Ask Brooke Dodson about the genesis of Vibrant Roots, a Whitefish-based company specializing in mushroom-based drinks and elixirs, and she’ll describe a lonely path that’s led her toward health, wellness and her burgeoning business success.
As she emerges from that solitude, Dodson is equipped with new tools to broadcast a few of her secrets and empower others, but it all began with some uncomfortable internal reckoning.
First, there were the doctors who, following her diagnosis of stage-one cervical cancer four years ago, prescribed a course of treatment that would have compromised her ability to have children. Then there was her decision to forego the conventions of western medicine and invasive surgery in favor of a personal journey to reclaim her health, during which she supplemented her diet with mushroom-based medicines, used for centuries by Eastern cultures to treat everything from inflammation to cancer.
And there was the day, 15 months after her diagnosis, when she received a clean bill of health and realized that broadcasting her lonely journey of one could help others.
“It gave me a new outlook, and I figured if these simple changes helped me so quickly, I needed to share it with the world,” Dodson said.
Rather than tell the world how to be healthier, however, Dodson decided to show it.
At the time, she was living in Kauai, Hawaii, washing glass bottles for a company that brewed and bottled kombucha, a healthy and tasty fermented beverage known for its curative properties and natural effervescence. While there, she began experimenting with a variation of kombucha known as jun tea, an equally effervescent fermented drink, but which uses green tea and raw honey as opposed to the black tea and raw sugar of kombucha.
Known as the “champagne” of kombucha, jun tea shares the properties of other fermented drinks in that it’s a great aid to the digestive system and provides the body with beneficial bacteria, while also possessing some exclusive benefits, including improving allergies due to its use of raw honey.
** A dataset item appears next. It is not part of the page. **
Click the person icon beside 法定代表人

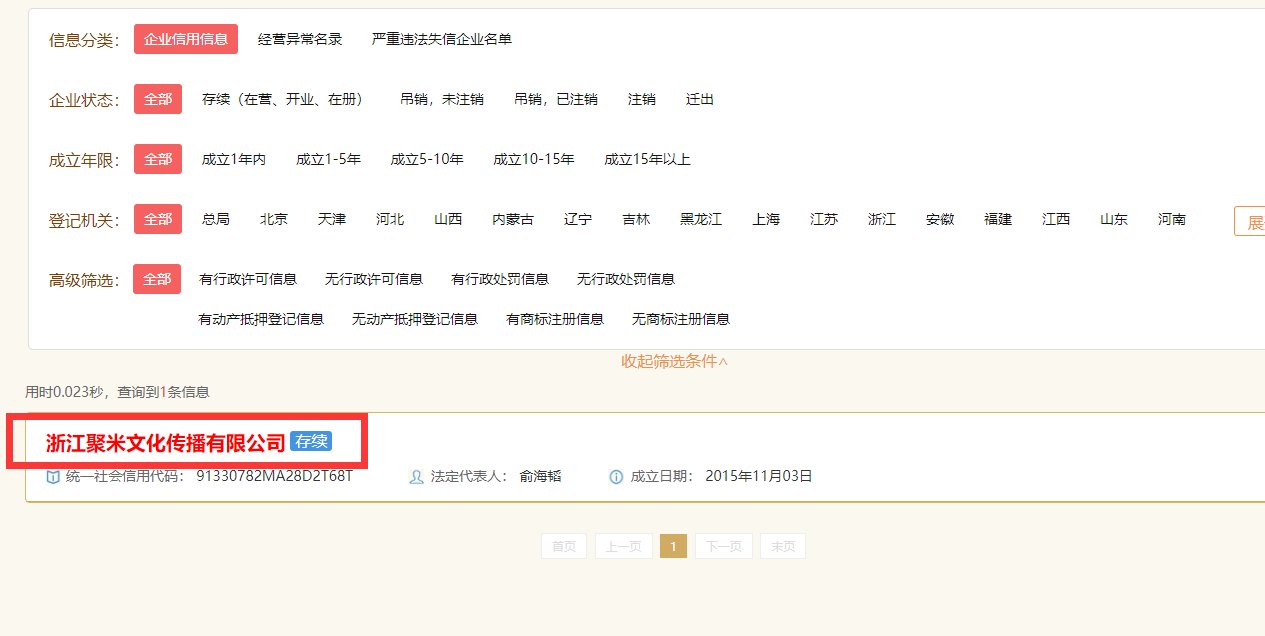click(415, 477)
Upon relocating to Whitefish, Dodson decided to build a business focused on jun tea and other mushroom-based drinks, which contain a multitude of live enzymes and acids and loads of B vitamins essential to healthy and energy. She did so while working multiple jobs, saving her money from bartending gigs in order to lease a commercial kitchen and source raw and local ingredients for her teas and elixirs.
“I built this business from ground zero,” Dodson said, adding that she did all of the plumbing inside her kitchen herself, installing drywall while experimenting with and perfecting new recipes in between shifts at the Great Northern Bar. “Since moving here, this business has been my closest friend. It’s been my entire life for several years.”
Ironically, it took the loneliness of the pandemic for Dodson to emerge from obscurity, offering milkman-style deliveries of jun tea to customers throughout Whitefish and recycling the bottles — an idea inspired by her bottle-washing job in Kauai — while developing a presence in yoga and fitness studios that offered her products to clients.
As word has gotten out (despite zero marketing), Dodson has begun expanding to other nearby markets, including Missoula, and her boyfriend helped build a mobile tap house that she hopes to debut at community markets, festivals and events when the constraints of social distancing (hopefully) loosen.
“My focus is getting back to our roots and sharing what the planet has to offer and nourish us in its raw form, without a lot of adulterations,” she said. “Not only does it energize our bodies and help our emotional wellbeing, but it’s good for our ecosystems.”